If a line in the records below contains the word "column", copy it out.

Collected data
____
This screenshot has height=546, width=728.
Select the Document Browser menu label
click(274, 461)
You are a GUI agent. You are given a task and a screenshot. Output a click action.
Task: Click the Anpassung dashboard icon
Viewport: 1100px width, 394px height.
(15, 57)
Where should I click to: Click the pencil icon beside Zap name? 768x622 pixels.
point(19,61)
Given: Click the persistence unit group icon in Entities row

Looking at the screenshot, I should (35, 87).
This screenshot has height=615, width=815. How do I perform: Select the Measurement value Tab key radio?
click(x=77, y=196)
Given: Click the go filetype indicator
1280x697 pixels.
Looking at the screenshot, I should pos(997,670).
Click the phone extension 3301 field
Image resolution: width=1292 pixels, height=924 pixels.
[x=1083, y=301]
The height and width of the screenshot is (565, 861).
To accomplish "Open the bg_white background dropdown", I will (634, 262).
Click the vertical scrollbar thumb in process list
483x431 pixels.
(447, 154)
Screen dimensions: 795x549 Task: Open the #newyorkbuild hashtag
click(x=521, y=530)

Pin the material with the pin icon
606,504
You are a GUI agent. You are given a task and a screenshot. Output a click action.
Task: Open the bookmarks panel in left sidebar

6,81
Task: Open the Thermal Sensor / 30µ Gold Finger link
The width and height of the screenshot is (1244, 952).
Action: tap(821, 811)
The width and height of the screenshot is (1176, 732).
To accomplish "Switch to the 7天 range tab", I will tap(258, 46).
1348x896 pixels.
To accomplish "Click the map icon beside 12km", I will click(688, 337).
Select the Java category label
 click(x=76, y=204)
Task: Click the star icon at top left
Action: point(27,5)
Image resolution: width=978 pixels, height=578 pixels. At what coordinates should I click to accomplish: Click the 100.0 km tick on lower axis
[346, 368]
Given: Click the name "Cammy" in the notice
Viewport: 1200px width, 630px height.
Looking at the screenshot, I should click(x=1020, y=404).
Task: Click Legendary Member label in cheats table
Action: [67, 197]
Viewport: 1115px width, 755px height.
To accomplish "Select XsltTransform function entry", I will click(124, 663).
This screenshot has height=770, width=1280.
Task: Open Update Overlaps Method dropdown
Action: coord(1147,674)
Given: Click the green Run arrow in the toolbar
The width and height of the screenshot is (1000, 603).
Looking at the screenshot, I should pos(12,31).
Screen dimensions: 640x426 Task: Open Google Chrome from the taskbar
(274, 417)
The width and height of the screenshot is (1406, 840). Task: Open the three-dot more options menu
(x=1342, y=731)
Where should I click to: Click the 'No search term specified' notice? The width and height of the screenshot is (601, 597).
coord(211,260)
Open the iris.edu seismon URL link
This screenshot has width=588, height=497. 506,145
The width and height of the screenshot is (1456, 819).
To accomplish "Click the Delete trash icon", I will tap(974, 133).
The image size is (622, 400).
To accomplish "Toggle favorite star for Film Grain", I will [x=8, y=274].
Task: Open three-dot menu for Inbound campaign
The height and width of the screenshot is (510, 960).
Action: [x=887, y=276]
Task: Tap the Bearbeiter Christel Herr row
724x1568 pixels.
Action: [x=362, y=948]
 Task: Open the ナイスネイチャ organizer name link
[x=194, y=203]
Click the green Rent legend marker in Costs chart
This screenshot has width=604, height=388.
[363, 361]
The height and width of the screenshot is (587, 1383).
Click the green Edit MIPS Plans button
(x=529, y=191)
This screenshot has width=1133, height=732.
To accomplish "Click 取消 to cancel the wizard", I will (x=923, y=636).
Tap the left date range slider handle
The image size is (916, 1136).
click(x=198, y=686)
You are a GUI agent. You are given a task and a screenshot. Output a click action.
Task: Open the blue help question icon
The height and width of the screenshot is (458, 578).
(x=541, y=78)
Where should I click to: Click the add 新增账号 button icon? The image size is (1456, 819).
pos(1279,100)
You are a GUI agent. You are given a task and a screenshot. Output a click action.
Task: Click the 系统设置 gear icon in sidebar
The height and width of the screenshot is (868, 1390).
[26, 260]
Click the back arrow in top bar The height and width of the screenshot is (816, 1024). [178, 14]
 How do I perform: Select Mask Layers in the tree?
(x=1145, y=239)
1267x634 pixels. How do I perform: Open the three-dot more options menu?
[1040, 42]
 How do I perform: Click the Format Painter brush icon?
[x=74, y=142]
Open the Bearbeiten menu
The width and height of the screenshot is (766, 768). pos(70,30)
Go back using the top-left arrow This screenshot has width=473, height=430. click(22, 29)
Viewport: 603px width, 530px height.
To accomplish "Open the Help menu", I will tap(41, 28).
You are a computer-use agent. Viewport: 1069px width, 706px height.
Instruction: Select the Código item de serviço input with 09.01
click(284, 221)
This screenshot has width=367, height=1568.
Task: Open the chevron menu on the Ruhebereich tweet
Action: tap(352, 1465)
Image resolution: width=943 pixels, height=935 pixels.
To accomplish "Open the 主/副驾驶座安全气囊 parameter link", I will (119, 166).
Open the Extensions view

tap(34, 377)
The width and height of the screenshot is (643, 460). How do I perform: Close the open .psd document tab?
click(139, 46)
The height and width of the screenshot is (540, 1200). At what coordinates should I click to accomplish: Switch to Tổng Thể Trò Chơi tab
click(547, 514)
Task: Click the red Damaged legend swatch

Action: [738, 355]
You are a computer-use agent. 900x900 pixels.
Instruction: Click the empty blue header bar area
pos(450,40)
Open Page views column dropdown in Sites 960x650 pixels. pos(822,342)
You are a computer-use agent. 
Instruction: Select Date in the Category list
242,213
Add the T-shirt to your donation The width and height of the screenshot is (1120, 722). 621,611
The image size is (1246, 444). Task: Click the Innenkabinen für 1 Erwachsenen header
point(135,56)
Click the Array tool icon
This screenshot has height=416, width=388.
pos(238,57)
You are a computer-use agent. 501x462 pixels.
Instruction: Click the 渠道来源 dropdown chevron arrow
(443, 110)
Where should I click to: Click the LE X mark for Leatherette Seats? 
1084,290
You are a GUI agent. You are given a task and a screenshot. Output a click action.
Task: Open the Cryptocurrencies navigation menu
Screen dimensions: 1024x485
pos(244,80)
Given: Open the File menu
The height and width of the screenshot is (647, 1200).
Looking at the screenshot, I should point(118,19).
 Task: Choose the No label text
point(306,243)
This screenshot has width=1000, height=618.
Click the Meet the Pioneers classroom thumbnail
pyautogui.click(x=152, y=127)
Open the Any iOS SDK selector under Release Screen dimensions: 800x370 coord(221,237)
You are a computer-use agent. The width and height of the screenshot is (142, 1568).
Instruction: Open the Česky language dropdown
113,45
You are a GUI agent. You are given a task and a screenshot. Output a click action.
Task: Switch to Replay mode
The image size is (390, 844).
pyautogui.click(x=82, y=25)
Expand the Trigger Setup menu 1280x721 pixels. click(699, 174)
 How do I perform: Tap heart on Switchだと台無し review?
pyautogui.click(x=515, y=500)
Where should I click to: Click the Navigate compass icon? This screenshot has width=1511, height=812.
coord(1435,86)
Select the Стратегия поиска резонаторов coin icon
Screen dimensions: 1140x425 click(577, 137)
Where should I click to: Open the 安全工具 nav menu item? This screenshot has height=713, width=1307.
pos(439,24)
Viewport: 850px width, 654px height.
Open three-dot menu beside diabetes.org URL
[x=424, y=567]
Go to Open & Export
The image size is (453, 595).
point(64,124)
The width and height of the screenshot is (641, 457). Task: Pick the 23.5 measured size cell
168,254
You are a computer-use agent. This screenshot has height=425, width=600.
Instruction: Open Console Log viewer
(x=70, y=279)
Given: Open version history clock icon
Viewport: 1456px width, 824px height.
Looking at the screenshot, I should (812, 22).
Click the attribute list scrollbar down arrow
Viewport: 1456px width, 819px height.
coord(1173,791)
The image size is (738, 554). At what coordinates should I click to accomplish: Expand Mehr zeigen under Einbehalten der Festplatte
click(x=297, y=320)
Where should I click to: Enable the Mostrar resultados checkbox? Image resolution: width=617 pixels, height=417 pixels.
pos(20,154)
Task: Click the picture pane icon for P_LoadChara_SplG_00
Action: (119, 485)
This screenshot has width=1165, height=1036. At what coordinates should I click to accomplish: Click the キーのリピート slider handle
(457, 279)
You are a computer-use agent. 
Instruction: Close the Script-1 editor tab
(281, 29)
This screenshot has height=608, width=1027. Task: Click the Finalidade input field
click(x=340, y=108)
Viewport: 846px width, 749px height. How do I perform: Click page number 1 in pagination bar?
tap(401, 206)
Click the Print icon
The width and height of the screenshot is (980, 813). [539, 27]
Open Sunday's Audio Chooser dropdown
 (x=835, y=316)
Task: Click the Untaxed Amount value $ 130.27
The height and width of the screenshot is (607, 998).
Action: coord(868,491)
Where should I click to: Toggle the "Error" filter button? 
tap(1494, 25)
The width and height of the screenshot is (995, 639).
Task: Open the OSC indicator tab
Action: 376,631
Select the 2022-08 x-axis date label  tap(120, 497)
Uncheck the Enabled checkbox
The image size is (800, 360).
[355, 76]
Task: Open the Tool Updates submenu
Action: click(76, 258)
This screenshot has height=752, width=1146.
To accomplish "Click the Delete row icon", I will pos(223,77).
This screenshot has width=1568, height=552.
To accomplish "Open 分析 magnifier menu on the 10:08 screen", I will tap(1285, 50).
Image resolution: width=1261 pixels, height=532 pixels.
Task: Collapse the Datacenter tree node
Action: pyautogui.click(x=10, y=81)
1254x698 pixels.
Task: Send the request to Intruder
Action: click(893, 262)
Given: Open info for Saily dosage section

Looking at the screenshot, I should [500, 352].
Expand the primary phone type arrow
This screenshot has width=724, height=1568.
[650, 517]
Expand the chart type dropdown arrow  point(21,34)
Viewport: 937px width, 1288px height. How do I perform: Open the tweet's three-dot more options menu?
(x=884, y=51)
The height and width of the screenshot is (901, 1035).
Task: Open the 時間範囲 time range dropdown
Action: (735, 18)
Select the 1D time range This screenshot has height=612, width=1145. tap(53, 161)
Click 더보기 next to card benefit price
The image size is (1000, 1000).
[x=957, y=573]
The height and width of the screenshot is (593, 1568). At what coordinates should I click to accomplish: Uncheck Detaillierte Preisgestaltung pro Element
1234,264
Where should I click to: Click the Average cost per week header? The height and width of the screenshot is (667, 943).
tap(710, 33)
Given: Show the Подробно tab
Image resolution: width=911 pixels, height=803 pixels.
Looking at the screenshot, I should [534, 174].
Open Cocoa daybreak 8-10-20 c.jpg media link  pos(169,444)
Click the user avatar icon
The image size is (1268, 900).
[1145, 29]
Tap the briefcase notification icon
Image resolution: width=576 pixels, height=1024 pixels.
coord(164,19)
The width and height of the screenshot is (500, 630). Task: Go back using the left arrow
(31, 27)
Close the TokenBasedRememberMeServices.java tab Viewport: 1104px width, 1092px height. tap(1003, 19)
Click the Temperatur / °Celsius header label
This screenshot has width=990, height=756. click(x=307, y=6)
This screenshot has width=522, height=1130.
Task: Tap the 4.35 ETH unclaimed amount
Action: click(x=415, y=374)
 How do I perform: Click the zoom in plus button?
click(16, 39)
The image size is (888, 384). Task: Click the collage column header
____
Response for this exercise:
Open Page views column dropdown in Sites 960x650 pixels. pos(822,342)
The image size is (888, 384). Task: Click the collage column header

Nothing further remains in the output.